「EXPLAINABLE LIFELONG STREAM LEARNING」
CcS-L5G-serBOTinQ セミナー & 技術討論
【 事前参加申し込み / Registration 】
こちらのURLより、事前参加申し込みをお願いいたします。
https://forms.gle/ofQDt37Cb18sdFnb8
【 日時 / Date and Time 】
2023年8月7日(月) 13:00-16:00
August 7, 2023 (Mon) 1:00 – 4:00 p.m.
【 場所 / Venue 】
東京都立大学 日野キャンパス1号館会議室2-3
(住所:〒191-0065 東京都日野市旭が丘6-6),ハイブリッド
Tokyo Metropolitan University, Hino Campus, Bldg. 1, Conference Room 2-3
(Address : 6-6 Asahigaoka, Hino, Tokyo, 191-0065), Hybrid
【 講師 / Lecturer 】
Prof. Loo Chu Kiong
【 所属 / Affiliation 】
University of Malaya
【 概要 / Outline 】
Real-time on-device continual learning applications are used on mobile phones, consumer robots, and smart appliances. Such devices have limited processing and memory storage capabilities, whereas continual learning acquires data over a long period of time. By necessity, lifelong learning algorithms have to be able to operate under such constraints while delivering good performance.
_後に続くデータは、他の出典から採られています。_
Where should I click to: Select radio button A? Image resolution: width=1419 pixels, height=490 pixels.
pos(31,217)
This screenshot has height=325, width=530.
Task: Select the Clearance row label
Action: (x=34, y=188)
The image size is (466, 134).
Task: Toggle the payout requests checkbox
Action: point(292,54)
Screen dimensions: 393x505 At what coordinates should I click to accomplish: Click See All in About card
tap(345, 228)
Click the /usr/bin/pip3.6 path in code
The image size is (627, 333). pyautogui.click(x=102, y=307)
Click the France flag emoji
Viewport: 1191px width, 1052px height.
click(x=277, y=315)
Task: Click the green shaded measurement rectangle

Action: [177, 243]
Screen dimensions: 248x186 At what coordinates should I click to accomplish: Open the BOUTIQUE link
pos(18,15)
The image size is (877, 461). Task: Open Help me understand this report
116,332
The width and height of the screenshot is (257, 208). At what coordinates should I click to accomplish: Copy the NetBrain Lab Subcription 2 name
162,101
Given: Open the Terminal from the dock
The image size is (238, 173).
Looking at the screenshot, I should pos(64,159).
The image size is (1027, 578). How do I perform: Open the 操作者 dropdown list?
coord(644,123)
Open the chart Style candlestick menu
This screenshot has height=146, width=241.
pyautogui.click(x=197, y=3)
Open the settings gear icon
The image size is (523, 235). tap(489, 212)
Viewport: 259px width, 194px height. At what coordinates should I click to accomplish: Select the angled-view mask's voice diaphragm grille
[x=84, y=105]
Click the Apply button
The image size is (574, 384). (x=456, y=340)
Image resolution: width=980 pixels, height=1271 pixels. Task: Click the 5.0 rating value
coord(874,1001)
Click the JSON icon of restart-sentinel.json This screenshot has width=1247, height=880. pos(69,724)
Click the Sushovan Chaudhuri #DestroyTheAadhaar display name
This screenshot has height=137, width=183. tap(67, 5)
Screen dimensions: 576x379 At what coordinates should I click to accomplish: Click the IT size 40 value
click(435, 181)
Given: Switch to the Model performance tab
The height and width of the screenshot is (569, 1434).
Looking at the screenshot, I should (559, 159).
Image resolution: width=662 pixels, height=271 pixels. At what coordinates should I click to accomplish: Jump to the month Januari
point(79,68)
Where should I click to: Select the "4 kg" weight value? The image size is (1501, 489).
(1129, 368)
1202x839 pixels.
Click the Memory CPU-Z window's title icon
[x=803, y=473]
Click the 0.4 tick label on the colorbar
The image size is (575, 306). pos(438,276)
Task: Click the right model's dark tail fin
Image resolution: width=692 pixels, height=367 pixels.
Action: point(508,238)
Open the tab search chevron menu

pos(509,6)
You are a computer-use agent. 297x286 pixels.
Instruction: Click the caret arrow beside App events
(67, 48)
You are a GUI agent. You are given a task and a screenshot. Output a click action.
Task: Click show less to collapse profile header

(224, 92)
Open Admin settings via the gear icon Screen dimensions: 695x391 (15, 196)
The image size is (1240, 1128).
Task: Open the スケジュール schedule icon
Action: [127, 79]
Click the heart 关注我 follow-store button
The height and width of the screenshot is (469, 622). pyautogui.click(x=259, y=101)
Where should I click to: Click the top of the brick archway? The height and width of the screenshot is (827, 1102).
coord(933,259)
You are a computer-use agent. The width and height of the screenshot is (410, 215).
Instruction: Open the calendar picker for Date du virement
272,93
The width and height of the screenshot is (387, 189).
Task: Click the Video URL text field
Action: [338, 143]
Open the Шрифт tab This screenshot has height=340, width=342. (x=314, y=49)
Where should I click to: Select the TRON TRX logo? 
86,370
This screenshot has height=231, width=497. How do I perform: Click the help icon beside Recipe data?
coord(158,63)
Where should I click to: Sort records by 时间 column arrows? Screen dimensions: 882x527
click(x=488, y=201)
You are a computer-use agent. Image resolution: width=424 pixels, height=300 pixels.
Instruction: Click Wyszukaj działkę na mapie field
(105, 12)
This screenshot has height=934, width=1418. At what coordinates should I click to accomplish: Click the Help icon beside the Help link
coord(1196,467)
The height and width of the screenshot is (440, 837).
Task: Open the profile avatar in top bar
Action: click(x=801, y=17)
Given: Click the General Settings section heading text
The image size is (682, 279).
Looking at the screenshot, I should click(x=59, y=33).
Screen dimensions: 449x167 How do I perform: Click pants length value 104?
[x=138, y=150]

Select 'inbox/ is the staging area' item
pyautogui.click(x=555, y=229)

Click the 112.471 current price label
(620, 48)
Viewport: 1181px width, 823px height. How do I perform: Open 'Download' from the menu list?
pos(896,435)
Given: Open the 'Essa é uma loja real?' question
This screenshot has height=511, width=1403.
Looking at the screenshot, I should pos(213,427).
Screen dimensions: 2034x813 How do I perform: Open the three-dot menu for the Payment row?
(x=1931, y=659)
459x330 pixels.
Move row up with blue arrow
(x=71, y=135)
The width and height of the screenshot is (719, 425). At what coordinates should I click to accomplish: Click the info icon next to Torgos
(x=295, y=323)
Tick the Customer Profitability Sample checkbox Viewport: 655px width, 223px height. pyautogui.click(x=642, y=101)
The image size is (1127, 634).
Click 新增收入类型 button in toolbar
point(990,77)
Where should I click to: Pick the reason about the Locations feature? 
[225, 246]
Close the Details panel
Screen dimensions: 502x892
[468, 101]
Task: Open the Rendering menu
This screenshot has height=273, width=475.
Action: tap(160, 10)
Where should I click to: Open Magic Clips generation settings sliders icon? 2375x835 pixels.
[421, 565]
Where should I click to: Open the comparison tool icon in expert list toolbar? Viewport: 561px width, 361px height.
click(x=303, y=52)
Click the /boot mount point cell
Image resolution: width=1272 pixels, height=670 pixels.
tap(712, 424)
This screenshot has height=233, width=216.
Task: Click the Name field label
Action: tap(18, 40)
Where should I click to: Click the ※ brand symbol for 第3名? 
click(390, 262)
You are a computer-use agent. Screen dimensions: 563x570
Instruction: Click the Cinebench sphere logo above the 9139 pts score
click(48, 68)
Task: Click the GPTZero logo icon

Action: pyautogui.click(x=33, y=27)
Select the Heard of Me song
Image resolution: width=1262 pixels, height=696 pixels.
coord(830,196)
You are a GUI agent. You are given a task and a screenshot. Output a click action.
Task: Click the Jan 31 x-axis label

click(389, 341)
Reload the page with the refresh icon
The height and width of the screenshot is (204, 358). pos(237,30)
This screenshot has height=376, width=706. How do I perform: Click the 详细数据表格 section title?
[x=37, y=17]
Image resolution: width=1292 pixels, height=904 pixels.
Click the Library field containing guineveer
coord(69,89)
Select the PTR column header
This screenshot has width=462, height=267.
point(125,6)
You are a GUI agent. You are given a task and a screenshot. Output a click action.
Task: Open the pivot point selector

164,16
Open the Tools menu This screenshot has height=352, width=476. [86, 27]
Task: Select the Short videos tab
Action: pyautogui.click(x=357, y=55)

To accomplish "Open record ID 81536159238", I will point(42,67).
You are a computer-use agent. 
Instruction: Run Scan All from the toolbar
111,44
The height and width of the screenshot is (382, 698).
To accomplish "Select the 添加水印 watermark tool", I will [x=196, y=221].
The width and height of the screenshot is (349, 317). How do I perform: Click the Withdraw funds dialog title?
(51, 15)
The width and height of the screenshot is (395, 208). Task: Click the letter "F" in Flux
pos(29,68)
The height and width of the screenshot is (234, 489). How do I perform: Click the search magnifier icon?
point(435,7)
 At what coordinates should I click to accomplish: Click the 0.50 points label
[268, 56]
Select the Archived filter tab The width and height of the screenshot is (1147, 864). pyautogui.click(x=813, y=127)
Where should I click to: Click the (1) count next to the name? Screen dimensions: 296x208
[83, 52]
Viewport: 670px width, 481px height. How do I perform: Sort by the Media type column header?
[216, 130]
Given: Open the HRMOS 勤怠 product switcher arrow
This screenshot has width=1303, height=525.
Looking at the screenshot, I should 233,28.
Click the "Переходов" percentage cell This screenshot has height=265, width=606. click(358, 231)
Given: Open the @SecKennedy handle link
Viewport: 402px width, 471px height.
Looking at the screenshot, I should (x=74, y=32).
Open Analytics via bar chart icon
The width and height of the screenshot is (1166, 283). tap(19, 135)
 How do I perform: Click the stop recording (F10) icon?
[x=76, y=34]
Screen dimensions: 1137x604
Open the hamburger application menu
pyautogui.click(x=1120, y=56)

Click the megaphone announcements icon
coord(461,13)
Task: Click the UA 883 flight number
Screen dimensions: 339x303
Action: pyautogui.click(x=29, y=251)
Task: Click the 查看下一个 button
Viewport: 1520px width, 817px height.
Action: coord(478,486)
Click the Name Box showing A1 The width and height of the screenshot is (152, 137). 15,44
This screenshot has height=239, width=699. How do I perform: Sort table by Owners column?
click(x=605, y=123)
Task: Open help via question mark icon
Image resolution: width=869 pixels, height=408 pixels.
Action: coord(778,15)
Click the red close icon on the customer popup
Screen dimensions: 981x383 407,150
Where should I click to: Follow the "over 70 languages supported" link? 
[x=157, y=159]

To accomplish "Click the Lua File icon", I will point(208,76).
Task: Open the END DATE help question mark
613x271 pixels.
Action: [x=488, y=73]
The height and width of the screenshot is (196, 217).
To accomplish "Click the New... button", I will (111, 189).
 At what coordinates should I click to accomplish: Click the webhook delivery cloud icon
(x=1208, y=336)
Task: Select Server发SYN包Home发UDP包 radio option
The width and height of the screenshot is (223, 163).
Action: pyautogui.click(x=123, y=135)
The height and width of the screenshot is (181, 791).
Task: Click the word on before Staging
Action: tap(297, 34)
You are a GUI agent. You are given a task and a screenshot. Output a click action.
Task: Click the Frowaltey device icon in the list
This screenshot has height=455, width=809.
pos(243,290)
This study presents the Explainable Lifelong Learning (ExLL) model, which incorporates several important traits: 1) learning to learn, in a single pass, from streaming data with scarce examples and resources; 2) a self-organizing prototype-based architecture that expands as needed and clusters streaming data into separable groups by similarity and preserves data against catastrophic forgetting; 3) an interpretable architecture to convert the clusters into explainable IF-THEN rules as well as to justify model predictions in terms of what is similar and dissimilar to the inference; and 4) inferences at the global and local level using a pairwise decision fusion process to enhance the accuracy of the inference.